"isinstance" Integer Bug?

Following snippet outputs “No”. Any ideas why? Can anyone replicate the problem.


number = 12345678901

if isinstance(number, int):
    print("Yes")
else:
    print("No")

You can also check this way:

def is_int(val):
    if type(val) == int:
        return "Yes"
    else:
        if val.is_integer():
            return "Yes"
        else:
            return "No"

Try this:

number = 12345678901

if isinstance(number, (int, long)):
    print("Yes")
else:
    print("No")
1 Like

This is about precision of the integer types in Ironpython. In your example, number is defined as an instance of type long (long integer) because it exceeds the system 32-bit precision limit. More info about this here. You can see this with by print type(number). A way to check for either integer types (int and long) would be simply

number = 12345678901
if isinstance(number, (int,long)):
    print("Yes")
else:
    print("No")
1 Like

Thank you Mostapha and David,

I wrongly assumed that all IronPython integers are implemented as long (as in Python).

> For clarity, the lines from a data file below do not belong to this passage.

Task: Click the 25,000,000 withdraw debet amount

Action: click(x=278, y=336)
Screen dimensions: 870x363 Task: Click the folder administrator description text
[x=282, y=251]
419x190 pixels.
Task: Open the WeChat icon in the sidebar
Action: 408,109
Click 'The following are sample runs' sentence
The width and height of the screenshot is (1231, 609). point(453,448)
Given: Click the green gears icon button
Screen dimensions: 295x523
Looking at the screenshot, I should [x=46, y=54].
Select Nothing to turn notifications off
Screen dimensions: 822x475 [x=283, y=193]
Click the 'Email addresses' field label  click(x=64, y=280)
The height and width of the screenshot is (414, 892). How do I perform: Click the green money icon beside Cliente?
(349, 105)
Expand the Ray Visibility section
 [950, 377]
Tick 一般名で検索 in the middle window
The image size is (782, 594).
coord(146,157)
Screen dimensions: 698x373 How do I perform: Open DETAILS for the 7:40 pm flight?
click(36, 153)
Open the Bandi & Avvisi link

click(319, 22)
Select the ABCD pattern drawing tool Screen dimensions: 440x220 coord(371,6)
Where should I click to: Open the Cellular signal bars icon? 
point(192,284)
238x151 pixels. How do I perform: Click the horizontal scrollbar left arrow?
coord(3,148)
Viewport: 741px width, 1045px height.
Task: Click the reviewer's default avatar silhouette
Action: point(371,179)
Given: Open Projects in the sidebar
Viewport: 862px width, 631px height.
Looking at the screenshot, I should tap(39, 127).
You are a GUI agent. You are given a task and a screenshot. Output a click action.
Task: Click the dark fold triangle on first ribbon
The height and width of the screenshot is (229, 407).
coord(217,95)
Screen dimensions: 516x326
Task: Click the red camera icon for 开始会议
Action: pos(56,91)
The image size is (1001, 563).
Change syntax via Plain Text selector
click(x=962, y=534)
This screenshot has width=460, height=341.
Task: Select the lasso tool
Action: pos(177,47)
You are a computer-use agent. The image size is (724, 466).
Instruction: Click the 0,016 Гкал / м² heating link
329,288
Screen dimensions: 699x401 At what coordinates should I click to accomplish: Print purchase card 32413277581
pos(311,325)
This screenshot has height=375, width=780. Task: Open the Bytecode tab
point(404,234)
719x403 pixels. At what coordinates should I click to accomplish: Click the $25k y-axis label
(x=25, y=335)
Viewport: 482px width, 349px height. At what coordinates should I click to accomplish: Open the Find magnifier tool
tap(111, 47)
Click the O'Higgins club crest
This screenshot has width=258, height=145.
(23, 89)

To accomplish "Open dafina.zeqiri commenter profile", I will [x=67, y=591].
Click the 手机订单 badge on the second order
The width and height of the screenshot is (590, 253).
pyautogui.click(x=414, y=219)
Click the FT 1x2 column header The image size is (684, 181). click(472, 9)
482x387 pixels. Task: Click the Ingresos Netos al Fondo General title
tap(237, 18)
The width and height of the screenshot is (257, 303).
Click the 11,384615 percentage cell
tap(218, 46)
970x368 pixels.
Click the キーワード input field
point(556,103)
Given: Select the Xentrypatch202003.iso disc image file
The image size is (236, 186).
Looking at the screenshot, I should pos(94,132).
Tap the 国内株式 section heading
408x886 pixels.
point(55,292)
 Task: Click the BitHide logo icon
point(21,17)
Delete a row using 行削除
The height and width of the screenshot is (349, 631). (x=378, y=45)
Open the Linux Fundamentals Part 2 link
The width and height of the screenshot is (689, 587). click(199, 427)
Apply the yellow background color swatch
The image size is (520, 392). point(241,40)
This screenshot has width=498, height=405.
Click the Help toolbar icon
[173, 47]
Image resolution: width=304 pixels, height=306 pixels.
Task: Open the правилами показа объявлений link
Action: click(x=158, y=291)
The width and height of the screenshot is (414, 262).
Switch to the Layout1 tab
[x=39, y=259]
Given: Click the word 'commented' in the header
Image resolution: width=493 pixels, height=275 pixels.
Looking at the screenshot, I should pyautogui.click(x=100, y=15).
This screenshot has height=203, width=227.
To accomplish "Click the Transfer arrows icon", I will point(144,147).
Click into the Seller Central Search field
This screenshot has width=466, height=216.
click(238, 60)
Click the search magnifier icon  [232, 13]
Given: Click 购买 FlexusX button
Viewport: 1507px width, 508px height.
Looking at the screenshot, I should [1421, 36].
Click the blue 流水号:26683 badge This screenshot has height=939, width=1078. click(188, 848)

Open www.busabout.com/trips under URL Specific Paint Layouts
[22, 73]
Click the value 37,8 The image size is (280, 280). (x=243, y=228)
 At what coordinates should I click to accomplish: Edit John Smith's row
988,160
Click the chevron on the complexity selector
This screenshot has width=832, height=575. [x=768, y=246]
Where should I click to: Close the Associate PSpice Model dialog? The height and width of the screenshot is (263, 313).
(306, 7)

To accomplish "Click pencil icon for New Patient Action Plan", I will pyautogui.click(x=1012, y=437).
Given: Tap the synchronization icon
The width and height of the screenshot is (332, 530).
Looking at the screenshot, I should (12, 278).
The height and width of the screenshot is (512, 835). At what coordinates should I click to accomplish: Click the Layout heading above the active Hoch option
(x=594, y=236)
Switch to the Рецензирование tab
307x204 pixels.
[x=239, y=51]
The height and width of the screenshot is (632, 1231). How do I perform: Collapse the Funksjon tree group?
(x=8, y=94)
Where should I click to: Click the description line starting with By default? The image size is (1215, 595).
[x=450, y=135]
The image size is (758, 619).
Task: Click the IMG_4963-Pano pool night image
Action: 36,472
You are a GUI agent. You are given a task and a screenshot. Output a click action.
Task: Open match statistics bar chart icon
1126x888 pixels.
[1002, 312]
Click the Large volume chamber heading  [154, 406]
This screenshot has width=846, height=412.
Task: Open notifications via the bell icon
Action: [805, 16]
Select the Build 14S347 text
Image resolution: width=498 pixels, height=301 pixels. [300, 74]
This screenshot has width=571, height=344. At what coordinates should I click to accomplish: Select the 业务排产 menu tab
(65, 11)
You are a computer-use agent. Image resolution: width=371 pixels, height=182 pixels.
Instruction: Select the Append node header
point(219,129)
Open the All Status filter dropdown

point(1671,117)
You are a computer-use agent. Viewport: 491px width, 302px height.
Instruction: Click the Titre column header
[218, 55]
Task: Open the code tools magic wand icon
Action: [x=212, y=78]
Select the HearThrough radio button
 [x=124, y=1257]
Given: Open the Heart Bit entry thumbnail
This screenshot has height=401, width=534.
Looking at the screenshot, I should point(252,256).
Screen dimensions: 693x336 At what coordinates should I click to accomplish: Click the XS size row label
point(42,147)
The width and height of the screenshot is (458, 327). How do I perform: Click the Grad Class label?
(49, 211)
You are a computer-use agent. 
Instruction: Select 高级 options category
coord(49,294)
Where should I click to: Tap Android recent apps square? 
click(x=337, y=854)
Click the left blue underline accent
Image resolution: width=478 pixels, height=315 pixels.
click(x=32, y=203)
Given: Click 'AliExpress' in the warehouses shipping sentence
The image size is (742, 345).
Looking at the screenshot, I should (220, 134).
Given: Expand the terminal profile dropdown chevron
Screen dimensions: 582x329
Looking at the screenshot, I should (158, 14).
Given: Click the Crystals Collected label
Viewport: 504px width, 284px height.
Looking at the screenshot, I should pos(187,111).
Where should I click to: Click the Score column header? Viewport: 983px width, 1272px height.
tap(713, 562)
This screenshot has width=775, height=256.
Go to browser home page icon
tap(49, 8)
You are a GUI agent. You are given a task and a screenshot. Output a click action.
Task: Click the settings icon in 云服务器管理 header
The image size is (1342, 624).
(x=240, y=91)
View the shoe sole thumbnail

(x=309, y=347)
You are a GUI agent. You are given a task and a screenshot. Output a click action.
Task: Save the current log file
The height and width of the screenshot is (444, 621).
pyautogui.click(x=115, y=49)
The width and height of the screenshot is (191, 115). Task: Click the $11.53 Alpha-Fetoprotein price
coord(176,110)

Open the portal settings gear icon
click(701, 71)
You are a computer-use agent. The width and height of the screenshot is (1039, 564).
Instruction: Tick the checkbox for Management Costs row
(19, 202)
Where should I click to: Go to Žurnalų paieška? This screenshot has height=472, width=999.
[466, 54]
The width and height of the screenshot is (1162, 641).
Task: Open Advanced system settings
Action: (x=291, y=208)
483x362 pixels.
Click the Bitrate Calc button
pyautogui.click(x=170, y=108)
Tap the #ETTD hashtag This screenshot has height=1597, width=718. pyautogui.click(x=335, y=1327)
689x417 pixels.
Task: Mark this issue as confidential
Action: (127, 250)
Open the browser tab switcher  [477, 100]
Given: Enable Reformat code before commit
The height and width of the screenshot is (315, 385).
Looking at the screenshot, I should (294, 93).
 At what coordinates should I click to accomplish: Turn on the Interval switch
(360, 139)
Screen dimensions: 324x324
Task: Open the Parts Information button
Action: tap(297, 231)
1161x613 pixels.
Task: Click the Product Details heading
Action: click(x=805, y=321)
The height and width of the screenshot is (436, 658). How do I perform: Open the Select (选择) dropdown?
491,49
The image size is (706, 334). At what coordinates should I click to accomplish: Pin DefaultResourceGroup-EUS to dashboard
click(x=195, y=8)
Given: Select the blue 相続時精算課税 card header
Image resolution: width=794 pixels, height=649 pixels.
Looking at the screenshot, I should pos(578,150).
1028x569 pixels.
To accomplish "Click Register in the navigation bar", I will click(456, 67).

I wrongly assumed that all IronPython integers are implemented as long (as in Python).

Hi,
A finickity point - It’s not just Ironpython : This was the case in CPython 2.7 as well. It was changed a decade ago with the move to Python 3 :slight_smile:

https://docs.python.org/2/library/stdtypes.html

Make sure you don’t mix C long with Python long. Plain integers (int) in Python are implemented with C long, but are still called integers. Python long has no limit (other than what fits in memory).